ASSIGNMENT
Run through the data and copy out every line that mentions the word "date".

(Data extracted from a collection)
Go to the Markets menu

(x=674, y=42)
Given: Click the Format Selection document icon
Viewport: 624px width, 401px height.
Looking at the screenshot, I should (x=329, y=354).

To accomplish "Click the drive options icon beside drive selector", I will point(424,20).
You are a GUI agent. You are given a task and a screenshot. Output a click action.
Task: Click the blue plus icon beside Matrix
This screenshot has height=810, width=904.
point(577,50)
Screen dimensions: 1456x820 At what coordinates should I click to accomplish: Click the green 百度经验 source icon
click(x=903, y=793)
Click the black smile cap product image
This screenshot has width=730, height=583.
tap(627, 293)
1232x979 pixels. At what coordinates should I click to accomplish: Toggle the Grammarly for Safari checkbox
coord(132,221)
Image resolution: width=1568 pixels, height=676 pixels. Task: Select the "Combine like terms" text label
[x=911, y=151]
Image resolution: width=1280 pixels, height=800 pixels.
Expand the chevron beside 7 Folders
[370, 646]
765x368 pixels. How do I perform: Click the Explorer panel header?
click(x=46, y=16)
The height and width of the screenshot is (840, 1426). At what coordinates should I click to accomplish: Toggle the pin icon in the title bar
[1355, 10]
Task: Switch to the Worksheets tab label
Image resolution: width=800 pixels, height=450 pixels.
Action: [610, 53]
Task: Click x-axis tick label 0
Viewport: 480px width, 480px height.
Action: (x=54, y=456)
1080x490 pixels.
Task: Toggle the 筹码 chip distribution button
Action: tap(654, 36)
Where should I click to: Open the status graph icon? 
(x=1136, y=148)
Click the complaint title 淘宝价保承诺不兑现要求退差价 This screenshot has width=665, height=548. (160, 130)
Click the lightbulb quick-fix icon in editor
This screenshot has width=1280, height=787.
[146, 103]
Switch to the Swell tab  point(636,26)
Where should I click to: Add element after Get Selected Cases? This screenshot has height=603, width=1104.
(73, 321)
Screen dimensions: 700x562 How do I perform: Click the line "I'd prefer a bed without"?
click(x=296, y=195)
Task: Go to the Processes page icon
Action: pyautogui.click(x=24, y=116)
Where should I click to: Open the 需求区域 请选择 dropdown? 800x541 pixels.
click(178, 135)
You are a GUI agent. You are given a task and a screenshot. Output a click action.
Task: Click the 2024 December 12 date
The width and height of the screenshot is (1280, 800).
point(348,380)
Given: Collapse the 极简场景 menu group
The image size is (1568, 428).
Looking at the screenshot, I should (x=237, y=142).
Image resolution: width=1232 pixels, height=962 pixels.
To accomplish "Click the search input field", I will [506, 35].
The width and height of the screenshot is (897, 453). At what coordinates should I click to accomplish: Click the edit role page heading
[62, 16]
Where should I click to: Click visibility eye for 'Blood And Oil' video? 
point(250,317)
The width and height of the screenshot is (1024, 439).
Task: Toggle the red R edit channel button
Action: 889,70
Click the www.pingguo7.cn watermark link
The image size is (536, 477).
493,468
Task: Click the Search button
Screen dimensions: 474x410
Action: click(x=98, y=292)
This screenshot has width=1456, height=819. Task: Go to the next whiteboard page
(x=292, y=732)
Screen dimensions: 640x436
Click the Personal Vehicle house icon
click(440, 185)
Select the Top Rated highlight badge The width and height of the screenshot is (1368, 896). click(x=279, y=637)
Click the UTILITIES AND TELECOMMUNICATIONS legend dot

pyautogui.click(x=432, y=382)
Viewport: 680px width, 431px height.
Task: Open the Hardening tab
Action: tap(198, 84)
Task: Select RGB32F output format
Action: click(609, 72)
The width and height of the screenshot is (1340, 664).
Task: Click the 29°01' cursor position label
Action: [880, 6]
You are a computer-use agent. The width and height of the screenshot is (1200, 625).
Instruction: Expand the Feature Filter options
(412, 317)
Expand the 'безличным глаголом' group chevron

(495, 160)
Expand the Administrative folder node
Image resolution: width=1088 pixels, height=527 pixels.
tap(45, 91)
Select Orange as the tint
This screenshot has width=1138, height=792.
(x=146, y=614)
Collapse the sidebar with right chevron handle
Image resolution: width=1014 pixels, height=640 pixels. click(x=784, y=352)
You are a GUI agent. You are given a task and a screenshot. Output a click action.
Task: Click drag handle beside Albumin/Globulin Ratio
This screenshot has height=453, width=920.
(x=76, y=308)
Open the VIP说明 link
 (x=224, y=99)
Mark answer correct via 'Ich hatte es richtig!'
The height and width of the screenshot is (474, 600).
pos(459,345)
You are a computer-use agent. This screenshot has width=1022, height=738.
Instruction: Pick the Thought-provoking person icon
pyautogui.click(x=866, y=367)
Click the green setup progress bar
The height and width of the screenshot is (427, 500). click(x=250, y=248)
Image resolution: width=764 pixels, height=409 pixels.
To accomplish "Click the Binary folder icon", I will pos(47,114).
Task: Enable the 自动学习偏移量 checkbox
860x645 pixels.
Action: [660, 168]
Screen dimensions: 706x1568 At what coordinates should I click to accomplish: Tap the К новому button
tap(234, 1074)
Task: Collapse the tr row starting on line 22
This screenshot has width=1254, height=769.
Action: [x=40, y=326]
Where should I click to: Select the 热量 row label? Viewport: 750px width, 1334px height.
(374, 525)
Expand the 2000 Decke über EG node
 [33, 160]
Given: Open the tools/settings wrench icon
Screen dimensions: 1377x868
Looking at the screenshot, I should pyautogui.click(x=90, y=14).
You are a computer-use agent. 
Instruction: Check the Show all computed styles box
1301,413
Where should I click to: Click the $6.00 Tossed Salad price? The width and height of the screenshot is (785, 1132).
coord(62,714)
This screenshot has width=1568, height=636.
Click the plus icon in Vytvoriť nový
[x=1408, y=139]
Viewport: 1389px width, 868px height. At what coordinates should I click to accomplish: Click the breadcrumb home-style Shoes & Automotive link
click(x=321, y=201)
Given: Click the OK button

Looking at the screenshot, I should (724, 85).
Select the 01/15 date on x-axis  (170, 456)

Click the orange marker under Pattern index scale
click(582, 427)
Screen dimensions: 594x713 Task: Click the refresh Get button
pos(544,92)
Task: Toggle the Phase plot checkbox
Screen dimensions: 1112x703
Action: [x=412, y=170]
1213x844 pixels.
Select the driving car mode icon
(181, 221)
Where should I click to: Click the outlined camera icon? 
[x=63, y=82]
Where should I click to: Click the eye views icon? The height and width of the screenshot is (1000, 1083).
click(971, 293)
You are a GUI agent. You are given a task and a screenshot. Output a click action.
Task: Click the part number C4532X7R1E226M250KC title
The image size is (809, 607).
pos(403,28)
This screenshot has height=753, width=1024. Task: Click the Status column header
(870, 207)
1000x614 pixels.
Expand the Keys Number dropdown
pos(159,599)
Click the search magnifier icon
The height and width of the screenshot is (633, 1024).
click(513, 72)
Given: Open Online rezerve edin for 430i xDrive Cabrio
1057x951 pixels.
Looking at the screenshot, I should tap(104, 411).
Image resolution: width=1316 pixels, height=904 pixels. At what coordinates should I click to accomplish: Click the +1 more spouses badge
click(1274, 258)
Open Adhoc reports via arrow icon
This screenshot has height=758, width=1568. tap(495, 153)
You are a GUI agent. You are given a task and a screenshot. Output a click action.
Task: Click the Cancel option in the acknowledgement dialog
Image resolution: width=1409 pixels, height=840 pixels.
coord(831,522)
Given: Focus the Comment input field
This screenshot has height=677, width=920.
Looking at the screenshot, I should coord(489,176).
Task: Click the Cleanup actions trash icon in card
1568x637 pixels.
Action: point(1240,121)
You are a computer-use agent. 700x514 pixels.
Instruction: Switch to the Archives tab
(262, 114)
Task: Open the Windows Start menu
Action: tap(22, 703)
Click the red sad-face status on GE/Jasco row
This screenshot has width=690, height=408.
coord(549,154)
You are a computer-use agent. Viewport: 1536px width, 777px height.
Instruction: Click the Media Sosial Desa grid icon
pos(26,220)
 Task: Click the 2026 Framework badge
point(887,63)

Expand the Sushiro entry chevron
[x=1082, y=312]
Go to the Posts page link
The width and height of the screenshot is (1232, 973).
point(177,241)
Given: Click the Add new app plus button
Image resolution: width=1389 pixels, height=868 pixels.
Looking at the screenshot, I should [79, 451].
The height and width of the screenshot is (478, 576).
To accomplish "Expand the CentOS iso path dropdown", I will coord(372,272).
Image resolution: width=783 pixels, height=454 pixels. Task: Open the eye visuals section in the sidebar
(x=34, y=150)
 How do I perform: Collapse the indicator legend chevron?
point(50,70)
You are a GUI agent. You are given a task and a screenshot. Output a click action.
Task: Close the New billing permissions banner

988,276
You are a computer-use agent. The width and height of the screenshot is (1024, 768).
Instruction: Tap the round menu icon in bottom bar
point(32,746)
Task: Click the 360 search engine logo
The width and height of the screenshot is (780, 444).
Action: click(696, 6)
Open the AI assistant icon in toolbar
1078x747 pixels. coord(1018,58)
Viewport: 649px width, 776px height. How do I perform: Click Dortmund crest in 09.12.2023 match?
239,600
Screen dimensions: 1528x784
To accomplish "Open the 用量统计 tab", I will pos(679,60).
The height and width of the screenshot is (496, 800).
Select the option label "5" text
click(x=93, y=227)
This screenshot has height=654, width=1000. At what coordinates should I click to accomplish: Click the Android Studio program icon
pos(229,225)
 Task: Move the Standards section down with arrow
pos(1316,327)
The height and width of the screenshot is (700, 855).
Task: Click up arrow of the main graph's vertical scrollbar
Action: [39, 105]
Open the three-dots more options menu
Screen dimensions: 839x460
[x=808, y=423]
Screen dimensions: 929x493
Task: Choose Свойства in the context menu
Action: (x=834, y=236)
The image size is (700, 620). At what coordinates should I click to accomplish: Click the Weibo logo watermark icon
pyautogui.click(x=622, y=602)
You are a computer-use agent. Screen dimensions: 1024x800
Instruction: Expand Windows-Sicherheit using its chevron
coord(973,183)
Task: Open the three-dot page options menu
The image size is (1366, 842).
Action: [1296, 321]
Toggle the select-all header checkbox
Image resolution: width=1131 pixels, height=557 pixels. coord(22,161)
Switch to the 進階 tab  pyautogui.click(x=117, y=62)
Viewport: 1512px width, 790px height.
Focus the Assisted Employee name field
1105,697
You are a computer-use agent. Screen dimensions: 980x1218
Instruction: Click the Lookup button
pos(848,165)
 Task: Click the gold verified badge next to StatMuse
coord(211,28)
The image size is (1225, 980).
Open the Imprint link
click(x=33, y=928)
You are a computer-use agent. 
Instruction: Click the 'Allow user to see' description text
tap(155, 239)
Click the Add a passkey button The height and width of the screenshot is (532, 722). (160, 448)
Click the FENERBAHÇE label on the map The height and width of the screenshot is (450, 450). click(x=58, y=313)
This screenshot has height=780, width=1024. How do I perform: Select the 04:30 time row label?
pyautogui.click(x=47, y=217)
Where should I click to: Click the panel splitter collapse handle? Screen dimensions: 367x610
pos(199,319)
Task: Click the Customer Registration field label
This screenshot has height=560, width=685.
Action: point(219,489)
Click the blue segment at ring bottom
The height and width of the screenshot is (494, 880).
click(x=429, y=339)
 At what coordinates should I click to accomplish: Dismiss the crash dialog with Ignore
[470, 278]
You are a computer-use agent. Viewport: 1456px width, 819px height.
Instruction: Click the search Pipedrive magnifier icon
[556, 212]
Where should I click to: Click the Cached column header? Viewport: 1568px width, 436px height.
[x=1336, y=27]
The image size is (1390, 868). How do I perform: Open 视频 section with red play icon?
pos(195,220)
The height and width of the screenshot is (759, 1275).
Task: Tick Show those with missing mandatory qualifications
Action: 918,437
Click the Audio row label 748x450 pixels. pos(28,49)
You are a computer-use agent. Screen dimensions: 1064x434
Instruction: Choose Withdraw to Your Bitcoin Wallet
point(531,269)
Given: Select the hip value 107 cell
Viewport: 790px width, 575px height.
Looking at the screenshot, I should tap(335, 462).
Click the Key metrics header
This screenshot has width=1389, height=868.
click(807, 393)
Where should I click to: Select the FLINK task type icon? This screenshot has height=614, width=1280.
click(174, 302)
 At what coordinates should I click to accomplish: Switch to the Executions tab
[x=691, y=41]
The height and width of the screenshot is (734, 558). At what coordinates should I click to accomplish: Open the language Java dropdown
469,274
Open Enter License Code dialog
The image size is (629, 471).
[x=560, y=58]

ANSWER TO THIS EXERCISE
Task: Click the 2024 December 12 date
Select the 01/15 date on x-axis  (170, 456)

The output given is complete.